There isn't much margin for error. In the last 10 days, the Cubs have faced the top teams in the Central Division -- the Reds and Cardinals -- and the second-place West team, the Giants. What's next? The top team in the West, the Padres.
"It's just a learning experience," Cubs catcher Koyie Hill said of the pair, two of five rookies in the Cubs bullpen. "They're learning on the job a little bit and that's tough. [The Padres] are good, real good.
"There's not much wiggle room there," Hill said. "To their credit, they keep their heads up and come back with confidence. Nobody's given up on them, that's for sure. I guarantee they'll be good ones and better for it. We're asking an awful lot of them."
Kevin Correia threw six shutout innings and hit an RBI double and Miguel Tejada and Chris Denorfia each drove in two runs to lead the Padres to the win and open a four-game lead over the idle Giants. Meanwhile, the Cubs dropped to 3-8 in this 17-game stretch against top teams.
"We put so many high hopes on our team in spring and before spring," said Gorzelanny, who took the loss. "This is not what we expected from this team. It's an unfortunate year and there's still a lot of baseball to be played. The rest of this season can go a long way towards next."
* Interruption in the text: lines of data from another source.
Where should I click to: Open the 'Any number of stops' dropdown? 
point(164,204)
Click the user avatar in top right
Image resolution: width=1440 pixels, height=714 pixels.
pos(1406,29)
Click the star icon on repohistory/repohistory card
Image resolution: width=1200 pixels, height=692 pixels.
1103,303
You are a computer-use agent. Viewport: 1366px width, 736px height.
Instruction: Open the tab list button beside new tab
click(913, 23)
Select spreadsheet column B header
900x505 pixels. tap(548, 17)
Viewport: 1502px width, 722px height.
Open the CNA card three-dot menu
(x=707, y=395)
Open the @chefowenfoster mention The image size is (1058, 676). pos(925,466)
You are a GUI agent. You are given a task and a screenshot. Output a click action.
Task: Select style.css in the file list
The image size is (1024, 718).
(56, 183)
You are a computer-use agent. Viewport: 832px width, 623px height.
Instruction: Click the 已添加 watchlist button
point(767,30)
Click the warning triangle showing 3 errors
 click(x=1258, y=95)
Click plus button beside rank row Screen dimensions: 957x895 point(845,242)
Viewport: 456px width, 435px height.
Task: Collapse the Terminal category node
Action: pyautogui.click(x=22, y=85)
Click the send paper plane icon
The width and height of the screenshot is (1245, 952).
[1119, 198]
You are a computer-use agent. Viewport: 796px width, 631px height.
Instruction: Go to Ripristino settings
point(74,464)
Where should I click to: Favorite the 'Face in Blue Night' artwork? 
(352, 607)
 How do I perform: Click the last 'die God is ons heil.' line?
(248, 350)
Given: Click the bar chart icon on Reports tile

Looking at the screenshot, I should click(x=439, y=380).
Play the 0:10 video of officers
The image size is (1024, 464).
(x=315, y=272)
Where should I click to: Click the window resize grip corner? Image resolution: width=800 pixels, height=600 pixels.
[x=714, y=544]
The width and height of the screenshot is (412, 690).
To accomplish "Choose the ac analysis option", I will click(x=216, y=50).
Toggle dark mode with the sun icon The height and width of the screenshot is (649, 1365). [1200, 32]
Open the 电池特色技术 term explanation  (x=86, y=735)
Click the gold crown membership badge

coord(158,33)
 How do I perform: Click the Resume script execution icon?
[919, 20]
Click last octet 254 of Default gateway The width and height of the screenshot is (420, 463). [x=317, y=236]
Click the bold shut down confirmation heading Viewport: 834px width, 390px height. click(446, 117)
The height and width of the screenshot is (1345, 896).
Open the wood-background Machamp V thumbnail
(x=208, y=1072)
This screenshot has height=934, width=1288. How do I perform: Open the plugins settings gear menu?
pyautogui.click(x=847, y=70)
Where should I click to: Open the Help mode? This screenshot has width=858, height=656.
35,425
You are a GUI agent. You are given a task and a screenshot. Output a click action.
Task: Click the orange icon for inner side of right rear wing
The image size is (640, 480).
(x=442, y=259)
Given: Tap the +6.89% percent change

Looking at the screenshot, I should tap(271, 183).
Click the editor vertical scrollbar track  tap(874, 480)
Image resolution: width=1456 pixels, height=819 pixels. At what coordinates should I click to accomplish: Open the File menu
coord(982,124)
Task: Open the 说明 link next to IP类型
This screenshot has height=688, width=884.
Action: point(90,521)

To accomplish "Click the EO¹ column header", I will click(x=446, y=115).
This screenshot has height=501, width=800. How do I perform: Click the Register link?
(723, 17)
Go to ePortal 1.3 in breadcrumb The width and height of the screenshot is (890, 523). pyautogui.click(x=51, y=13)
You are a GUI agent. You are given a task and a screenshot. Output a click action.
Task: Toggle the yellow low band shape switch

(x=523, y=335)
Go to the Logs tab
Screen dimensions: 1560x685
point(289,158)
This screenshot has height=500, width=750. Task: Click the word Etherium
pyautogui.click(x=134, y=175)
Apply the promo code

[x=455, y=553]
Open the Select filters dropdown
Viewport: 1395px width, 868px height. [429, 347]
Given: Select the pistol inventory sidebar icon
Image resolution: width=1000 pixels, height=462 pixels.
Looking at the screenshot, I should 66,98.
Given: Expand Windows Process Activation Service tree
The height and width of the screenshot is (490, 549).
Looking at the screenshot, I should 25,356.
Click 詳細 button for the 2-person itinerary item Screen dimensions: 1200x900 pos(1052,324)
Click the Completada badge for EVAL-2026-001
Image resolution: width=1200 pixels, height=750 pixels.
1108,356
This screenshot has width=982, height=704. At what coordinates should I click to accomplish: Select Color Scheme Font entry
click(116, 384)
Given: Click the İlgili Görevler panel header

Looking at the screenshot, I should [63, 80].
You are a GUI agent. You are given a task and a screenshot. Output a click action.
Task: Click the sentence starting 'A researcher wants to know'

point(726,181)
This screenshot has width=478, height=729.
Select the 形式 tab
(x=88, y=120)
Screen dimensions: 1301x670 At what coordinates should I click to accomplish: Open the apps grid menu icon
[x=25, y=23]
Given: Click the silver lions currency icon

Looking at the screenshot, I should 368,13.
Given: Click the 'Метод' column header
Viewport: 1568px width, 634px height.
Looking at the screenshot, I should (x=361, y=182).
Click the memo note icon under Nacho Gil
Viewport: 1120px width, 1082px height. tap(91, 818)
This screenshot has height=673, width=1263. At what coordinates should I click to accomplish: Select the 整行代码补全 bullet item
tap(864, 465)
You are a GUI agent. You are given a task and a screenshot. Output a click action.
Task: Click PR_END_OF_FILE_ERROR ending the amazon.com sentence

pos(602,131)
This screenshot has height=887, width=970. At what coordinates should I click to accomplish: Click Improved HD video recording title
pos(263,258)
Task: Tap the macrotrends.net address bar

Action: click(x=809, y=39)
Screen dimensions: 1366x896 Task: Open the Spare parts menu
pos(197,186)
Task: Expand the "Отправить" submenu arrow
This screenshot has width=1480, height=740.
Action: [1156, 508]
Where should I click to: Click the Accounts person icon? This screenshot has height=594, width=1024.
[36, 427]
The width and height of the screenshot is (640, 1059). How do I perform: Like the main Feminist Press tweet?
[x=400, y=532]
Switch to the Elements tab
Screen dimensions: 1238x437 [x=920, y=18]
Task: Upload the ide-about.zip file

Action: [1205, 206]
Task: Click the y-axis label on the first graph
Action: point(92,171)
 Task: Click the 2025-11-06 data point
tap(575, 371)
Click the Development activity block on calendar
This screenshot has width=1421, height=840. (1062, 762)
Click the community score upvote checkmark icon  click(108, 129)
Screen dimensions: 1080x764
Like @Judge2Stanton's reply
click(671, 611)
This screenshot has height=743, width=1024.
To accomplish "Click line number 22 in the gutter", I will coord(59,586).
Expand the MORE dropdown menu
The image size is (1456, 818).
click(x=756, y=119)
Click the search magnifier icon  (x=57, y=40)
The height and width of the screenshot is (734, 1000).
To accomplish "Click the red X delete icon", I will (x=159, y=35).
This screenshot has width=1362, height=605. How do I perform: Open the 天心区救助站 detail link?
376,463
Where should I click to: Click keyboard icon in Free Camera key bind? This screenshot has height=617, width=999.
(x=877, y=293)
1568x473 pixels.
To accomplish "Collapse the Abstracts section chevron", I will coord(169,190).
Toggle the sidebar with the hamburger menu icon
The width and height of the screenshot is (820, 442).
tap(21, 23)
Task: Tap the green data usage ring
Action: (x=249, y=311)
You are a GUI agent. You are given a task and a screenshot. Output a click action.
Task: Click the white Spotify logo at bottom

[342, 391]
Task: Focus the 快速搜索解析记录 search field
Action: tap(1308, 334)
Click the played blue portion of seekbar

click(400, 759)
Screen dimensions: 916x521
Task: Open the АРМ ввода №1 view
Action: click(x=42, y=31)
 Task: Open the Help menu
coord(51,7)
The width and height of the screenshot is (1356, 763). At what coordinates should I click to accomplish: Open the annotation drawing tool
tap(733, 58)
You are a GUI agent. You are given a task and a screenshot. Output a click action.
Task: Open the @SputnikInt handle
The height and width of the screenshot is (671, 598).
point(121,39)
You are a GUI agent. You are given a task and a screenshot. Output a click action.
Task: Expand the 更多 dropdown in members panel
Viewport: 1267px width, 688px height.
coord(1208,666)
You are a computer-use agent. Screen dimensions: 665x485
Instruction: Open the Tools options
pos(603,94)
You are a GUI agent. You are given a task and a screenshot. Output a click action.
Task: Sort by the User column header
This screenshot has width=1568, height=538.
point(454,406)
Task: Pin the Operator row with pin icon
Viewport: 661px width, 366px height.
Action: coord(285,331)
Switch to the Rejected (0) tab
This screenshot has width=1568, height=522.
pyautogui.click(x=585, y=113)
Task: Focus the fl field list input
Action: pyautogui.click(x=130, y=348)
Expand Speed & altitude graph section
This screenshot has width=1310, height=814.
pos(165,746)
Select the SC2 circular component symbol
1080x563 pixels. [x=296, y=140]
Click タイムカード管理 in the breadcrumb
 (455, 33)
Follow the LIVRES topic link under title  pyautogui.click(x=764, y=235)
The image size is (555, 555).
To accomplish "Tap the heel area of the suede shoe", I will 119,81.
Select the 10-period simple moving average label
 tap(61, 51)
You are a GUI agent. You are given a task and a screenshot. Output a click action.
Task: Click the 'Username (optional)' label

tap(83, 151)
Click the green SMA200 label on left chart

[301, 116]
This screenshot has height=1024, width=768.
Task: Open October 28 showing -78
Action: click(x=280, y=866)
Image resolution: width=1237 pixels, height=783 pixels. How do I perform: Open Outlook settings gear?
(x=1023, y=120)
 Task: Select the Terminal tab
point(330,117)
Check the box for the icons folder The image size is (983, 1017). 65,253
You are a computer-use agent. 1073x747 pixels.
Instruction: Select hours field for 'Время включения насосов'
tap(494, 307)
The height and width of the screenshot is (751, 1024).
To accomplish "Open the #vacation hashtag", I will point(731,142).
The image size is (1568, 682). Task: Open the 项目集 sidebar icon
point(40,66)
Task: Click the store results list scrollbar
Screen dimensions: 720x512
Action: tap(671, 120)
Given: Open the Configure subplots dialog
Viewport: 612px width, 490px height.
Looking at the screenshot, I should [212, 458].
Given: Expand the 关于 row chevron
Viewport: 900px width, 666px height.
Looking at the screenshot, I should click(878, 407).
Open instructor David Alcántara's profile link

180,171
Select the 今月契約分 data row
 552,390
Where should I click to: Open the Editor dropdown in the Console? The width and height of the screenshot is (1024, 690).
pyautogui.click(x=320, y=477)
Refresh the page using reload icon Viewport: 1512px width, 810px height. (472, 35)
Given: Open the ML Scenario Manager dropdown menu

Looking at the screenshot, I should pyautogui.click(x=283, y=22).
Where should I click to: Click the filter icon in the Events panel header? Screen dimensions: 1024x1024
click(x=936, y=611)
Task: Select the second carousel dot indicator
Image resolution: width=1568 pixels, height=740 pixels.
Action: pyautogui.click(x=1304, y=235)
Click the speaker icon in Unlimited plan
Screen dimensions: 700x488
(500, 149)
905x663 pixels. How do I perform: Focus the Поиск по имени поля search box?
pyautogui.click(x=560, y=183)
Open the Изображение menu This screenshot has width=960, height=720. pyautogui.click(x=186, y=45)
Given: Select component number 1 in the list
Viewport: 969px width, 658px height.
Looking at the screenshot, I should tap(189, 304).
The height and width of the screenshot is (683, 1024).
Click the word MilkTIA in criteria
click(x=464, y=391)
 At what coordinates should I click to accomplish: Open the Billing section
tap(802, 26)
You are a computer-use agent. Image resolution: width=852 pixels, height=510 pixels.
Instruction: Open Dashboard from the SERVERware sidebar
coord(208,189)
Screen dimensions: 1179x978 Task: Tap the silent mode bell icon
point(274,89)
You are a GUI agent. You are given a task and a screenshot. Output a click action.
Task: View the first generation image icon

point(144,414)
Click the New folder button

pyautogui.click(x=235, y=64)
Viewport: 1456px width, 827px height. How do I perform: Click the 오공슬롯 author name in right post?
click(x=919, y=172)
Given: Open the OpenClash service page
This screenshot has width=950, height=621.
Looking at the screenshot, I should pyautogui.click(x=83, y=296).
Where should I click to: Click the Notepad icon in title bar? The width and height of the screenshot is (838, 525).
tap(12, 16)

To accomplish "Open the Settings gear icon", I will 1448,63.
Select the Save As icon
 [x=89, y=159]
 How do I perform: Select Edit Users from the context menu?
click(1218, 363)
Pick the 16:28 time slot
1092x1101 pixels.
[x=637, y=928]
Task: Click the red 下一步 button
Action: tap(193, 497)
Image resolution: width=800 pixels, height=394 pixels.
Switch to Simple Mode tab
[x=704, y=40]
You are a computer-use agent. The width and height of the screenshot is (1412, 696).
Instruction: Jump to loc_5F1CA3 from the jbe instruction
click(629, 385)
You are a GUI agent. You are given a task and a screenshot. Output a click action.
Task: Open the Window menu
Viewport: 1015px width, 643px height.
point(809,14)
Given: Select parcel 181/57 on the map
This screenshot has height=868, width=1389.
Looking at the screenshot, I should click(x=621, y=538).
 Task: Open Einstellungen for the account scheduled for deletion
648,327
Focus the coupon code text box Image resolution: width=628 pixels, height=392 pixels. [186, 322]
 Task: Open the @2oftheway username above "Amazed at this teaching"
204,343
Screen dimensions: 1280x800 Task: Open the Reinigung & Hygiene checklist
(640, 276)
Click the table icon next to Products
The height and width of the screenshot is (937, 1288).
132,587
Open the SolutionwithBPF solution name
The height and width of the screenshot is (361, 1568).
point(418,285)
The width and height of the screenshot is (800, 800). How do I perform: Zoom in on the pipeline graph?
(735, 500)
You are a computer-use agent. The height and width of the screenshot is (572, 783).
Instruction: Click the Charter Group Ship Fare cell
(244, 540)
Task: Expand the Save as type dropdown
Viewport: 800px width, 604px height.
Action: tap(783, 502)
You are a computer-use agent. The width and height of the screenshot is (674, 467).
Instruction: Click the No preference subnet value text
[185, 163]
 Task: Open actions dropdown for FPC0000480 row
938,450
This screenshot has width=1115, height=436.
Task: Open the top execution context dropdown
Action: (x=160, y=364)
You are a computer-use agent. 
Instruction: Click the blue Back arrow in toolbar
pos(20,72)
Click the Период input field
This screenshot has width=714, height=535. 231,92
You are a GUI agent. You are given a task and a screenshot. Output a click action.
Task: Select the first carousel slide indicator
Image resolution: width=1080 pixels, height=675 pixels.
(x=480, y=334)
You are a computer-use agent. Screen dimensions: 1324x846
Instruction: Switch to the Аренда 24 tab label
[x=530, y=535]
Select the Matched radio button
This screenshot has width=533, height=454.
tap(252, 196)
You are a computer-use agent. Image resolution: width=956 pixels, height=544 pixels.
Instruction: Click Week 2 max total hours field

Hill feels the same way regarding the kid pitchers.
"One of my priorities this last month or so," Hill said, "has been working with them more closely and talking more in the outfield and after games and before games and what things mean and what we're trying to do. It's just a matter of time. I think these guys have good ability. Sometimes you have to get drug through the mud a little bit."
Take the Padres' eighth inning, for example. Cashner, the Cubs' No. 1 Draft pick in 2008, gave up a single to Denorfia, a double to pinch-hitter Tony Gwynn, and got the next batter to ground out. But a run scored on a wild pitch and Tejada hit an RBI single to open a 7-2 lead.
Tejada is batting .429 in his last eight games.
"The first time ... maybe I tried too much," Tejada said about how he pressed after being traded from the Orioles to the Padres on July 29. "Now I'm just getting good pitches to hit, not trying to hit them out. Now I just feel more comfortable."
Cashner, to his credit, struck out both Adrian Gonzalez and Ryan Ludwick to end the inning.
"It's definitely there," Hill said of the ability. "The biggest difference between the Minor Leagues and big leagues is consistency and execution and that will come. It's no different than with a young hitter who learns how to hit first and the power will come. I think all these experiences will be good for them in the long run."
Gorzelanny (6-7) gave up five runs on nine hits and three walks over 6 1/3 innings. It's the seventh straight start the lefty has gone at least six innings, closing in on his career-high 10-game stretch set in 2007 with the Pirates. He began this season fighting for a spot in the rotation.
"Whatever happens, happens" Gorzelanny said. "I feel I've done a pretty good job this year. I've gone out there and pitched every fifth day and done what they've asked of me and felt like I've been successful this year."
The Cubs, who were without their hottest hitter, Derrek Lee, sidelined at least two days with a sore lower back, didn't score until Kosuke Fukudome's two-run double with two outs in the seventh off lefty Joe Thatcher. They added three in the eighth on Alfonso Soriano's RBI double and Blake DeWitt's two-run homer off Ernesto Frieri.
Correia (10-7) helped himself in the Padres fifth. With two outs, Denorfia singled and scored on Correia's double to left, his first extra-base hit of the season.
"I felt the only bad pitch I threw tonight was the one I threw to the pitcher," Gorzelanny said. "Guys made swings and balls fell in and there's nothing you can do about it."
The Cubs had chances, beginning in the first when they loaded the bases on an opposite field single by Fukudome, a double by Darwin Barney -- his first Major League hit -- and a two-out walk to Xavier Nady. But Correia got Soriano to fly out and end the inning.
The Padres are thinking October. The Cubs are looking ahead to next year.
"The focus has changed to take positive steps to the future," Hill said. "Yeah, the playoffs are out of sight but we still have something to play for."